SUPPLIED ENTRIES
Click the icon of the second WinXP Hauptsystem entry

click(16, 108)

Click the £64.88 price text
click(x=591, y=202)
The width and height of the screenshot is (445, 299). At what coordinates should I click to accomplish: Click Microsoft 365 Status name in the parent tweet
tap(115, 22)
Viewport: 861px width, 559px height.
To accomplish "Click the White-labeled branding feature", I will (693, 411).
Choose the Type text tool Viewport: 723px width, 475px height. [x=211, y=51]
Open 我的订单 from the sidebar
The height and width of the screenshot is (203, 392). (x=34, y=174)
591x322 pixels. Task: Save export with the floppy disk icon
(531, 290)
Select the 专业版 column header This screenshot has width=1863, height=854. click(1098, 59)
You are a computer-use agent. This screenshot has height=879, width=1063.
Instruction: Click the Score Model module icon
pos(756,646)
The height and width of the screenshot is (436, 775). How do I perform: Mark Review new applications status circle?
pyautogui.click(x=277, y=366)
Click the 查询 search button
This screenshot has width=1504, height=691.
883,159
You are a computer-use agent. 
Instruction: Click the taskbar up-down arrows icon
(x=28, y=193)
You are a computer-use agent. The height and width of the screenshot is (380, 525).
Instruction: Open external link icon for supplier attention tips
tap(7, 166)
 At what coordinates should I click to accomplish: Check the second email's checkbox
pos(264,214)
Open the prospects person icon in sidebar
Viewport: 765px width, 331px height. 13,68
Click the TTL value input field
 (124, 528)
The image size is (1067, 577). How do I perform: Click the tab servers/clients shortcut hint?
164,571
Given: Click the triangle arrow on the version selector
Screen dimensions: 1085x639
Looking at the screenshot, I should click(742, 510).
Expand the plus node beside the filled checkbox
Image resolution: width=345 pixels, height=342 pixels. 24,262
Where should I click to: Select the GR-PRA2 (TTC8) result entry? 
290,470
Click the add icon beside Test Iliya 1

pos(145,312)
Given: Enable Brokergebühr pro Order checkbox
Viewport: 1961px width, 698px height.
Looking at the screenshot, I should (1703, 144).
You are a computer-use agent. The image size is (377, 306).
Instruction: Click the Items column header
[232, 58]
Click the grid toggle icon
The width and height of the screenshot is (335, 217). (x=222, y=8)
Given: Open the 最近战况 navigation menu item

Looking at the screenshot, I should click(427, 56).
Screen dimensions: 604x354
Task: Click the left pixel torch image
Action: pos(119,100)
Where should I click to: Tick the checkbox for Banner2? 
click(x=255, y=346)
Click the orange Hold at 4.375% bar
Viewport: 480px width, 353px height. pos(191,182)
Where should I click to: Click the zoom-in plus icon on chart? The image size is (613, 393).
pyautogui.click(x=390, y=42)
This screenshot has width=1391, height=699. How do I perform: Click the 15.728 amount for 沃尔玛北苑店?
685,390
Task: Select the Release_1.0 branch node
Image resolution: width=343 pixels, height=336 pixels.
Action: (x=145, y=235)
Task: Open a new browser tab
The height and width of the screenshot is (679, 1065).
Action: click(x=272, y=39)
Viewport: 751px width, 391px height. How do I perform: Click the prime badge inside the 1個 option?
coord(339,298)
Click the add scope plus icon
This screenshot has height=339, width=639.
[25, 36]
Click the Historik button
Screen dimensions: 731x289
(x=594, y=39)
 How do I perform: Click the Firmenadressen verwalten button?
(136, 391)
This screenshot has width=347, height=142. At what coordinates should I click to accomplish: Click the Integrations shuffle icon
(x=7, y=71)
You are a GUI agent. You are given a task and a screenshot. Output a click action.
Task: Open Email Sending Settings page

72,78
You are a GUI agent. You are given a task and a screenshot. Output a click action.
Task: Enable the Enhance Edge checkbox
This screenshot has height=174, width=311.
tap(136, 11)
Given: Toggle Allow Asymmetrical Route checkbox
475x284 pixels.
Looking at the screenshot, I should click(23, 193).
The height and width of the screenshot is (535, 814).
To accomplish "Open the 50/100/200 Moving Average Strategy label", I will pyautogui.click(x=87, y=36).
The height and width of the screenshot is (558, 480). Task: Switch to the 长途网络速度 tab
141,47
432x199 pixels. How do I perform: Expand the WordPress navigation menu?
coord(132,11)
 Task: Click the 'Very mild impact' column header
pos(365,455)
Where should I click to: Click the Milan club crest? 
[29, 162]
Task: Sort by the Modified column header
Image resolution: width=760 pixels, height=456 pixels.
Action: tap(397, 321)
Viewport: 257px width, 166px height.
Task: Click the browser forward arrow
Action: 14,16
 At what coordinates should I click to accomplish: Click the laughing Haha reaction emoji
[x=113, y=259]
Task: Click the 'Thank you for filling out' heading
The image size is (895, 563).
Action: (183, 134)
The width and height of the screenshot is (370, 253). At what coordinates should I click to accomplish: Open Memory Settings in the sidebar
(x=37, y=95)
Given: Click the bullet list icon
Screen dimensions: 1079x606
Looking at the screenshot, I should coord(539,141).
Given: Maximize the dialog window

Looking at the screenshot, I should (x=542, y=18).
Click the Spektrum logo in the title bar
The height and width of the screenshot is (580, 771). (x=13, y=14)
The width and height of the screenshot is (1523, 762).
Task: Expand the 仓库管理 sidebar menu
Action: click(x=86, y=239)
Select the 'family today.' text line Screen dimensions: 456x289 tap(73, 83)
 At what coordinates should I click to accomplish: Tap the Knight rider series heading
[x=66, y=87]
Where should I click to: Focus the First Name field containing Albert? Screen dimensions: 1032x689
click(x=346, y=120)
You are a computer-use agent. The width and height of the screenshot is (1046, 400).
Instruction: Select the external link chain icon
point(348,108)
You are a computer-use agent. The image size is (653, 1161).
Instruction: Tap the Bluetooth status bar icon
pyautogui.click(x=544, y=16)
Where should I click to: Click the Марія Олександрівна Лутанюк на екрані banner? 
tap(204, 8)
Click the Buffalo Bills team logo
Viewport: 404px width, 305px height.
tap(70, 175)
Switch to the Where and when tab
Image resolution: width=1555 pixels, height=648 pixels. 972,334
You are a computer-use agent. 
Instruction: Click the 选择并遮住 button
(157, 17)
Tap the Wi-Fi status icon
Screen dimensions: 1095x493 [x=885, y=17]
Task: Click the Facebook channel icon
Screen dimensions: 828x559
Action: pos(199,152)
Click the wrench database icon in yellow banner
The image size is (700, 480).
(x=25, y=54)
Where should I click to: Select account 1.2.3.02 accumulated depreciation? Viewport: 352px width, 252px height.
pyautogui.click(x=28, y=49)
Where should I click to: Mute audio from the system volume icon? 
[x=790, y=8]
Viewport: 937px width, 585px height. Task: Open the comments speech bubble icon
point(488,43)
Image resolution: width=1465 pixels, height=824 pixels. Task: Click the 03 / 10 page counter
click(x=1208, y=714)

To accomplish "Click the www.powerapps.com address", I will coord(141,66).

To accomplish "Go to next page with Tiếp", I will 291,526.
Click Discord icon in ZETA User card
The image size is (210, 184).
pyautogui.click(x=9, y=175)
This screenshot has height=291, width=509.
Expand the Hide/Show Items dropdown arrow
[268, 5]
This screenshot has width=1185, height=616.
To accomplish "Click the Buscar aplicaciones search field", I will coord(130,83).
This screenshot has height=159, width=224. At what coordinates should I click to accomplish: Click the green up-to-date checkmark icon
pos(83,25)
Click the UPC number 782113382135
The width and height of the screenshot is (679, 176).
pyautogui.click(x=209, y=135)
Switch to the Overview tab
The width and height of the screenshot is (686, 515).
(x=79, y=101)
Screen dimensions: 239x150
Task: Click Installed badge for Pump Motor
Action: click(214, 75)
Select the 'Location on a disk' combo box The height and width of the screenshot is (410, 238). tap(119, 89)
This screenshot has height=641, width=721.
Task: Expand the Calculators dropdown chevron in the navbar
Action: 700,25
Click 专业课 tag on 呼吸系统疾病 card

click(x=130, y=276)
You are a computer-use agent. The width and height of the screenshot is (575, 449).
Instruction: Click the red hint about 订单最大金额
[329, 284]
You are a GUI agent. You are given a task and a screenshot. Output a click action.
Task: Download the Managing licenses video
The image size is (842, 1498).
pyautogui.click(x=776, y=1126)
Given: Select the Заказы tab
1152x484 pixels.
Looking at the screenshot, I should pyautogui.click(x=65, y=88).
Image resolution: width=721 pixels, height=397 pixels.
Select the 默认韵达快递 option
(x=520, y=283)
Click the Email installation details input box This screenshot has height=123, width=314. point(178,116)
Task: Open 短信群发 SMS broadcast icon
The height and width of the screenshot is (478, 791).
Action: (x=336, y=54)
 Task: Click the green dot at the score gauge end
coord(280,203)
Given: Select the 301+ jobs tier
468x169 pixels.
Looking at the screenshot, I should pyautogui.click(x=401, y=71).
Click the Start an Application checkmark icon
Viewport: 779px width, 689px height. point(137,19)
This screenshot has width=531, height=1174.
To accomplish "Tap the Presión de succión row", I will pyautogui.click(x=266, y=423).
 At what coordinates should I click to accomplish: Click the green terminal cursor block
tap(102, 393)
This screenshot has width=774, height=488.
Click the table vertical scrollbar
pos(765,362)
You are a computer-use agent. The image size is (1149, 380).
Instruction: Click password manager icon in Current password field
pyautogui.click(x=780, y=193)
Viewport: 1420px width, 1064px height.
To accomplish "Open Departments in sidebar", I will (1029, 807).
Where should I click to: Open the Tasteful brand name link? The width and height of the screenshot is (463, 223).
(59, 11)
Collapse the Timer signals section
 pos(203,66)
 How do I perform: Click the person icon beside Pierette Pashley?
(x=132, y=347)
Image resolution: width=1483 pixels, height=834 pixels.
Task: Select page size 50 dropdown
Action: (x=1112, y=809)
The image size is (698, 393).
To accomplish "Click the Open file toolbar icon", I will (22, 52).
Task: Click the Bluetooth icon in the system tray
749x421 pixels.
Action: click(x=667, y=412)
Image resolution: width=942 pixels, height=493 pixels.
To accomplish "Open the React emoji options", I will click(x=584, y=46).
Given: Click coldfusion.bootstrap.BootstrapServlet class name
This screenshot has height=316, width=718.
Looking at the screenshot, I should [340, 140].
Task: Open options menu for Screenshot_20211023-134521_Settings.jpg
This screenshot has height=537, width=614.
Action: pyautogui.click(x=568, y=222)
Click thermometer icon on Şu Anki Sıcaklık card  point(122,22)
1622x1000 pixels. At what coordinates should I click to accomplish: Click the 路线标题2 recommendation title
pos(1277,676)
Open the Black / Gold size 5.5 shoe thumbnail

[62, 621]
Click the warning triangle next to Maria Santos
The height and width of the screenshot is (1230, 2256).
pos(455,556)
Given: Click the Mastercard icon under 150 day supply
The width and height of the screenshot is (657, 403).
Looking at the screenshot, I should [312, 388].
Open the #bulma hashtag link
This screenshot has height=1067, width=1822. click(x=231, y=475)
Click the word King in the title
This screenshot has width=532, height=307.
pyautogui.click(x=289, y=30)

WHAT YOU HAVE TO DO
From the listing above, copy out every line that contains the word "header".

EXERCISE OUTPUT
Select the 专业版 column header This screenshot has width=1863, height=854. click(1098, 59)
Instruction: Click the Items column header
 Task: Click the 'Very mild impact' column header
Task: Sort by the Modified column header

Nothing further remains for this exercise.